Google Is Developing Technology to Deliver Internet Via Light Bridges

Google just had a lightbulb moment, and it might move internet access out of the (literal) dark ages. Over at the company’s moonshot factory X, researchers have developed a chip that they believe should enable us to deliver high-speed internet access via beams of light, opening up the possibility of making all those underground cables we currently rely on a thing of the past.

The project that Google has been working on is code-named Taara, and the team working on it announced on Friday a new, next-generation chip that it believes can make light-based, high-speed internet a reality. The new Taara chip is a “silicon photonic chip,” per the company, that can steer, track, and correct beams of light used to transmit data through the air without the use of cables. Oh, and this chip is about the size of a fingernail, compared to earlier generations that measured in about as big as a traffic light.

According to Google, the way Taara works isn’t entirely dissimilar from how fiber optic cables work. Traditional fiber uses light to carry data, too—it just does so through cables that cost a whole lot to bury underground, especially at a scale to support a massive network. Taara forgoes the physical wires and instead transmits data directly through an invisible beam of light. The company claims the technology is capable of transferring data at speeds as high as 20 Gbps.

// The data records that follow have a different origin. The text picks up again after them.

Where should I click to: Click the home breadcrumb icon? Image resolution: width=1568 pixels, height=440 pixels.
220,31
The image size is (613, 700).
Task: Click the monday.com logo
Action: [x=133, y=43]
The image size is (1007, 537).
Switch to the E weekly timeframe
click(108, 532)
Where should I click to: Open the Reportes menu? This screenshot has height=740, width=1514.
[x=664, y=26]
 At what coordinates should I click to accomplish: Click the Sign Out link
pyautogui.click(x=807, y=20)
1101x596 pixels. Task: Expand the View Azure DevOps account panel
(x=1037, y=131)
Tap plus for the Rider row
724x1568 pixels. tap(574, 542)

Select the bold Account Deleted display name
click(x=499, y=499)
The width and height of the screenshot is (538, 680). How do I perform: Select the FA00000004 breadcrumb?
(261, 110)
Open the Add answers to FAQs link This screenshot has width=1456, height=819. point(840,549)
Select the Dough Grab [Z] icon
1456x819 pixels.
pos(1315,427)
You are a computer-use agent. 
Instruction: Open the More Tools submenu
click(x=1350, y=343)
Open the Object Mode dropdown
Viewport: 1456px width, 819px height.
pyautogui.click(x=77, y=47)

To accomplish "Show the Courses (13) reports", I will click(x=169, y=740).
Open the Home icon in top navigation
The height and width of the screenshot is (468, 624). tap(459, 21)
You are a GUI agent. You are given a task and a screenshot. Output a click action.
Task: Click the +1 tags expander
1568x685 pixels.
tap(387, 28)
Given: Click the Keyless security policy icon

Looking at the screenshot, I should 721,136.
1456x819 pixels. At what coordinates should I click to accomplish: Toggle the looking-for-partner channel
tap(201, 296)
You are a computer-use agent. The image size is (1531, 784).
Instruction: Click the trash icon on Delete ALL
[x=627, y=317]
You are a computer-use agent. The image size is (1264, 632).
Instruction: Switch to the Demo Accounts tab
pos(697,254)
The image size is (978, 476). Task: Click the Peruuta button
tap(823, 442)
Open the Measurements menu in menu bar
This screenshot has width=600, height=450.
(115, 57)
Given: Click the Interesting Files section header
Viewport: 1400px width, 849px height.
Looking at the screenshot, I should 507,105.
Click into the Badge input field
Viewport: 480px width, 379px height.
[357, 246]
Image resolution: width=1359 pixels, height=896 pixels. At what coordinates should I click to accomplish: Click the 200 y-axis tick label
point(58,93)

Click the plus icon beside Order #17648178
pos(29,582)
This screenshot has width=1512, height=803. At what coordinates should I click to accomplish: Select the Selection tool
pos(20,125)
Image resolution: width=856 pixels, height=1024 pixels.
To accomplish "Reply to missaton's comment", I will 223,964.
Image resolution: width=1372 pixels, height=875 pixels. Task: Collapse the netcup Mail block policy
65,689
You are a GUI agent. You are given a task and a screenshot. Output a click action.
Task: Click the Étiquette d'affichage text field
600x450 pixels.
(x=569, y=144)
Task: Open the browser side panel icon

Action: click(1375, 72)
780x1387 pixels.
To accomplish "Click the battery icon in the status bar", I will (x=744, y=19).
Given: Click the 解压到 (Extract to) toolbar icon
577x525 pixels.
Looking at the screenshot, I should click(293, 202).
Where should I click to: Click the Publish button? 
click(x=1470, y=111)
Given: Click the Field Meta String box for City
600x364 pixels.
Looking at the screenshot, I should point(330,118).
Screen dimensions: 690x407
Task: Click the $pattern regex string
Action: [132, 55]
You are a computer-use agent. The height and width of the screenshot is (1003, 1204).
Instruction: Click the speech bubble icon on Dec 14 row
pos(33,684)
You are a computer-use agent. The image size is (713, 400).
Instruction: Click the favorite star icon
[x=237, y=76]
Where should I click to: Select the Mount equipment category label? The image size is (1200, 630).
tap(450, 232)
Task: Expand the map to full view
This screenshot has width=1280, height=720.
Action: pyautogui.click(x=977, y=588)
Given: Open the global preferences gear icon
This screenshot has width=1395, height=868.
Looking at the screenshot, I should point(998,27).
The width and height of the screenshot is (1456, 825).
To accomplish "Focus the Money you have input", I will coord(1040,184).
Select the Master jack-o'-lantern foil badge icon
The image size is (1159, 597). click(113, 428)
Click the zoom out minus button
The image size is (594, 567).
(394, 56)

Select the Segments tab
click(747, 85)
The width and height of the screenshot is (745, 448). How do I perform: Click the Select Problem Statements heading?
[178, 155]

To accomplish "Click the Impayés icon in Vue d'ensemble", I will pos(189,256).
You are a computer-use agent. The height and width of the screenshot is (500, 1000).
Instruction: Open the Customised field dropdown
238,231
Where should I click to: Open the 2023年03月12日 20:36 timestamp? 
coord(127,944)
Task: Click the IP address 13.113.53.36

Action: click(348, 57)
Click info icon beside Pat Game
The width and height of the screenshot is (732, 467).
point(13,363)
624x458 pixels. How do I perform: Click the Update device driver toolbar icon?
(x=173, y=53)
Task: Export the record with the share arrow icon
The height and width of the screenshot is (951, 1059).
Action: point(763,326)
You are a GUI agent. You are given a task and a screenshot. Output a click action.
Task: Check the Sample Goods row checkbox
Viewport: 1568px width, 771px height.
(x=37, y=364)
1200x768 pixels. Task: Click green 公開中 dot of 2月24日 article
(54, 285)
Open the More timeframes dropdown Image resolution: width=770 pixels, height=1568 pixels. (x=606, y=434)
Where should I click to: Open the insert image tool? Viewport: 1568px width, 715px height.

At the moment, it can send that data over distances as much as 12 miles.

Of course, Google isn’t the first to work with light to deliver data. The concept of “Li-Fi” has been around for over a decade and has started to gain traction in recent years, including IEEE officially recognizing the technology in 2023 and establishing standards for it. Starlink famously uses lasers to deliver data from its low-orbit satellites that communicate with base stations on the ground.

But Taara is not beaming data down from space, but rather across the earth. As long as the project’s light bridges can see each other (and the company has been working on mitigating line-of-sight disruptors like birds, rain, and fog), they can stay connected and transmit data. In an interview with Wired, project lead Mahesh Krishnaswamy offered some lofty promises—and a direct shot at some competition. “We can offer 10, if not 100 times more bandwidth to an end user than a typical Starlink antenna, and do it for a fraction of the cost,” he told the publication—though Wired noted that claim seems to be about Taara’s future potential and not something that it can actually achieve at scale right now.

Taara is more than just theoretical, though—it’s in use and commercially operational in 12 countries, per Wired. It was also deployed at Coachella to supplement phone networks. And, according to some experts, the light-based technology might be essential to future iterations of the internet, as radio frequency bands are running out of available bandwidth. So, let there be light.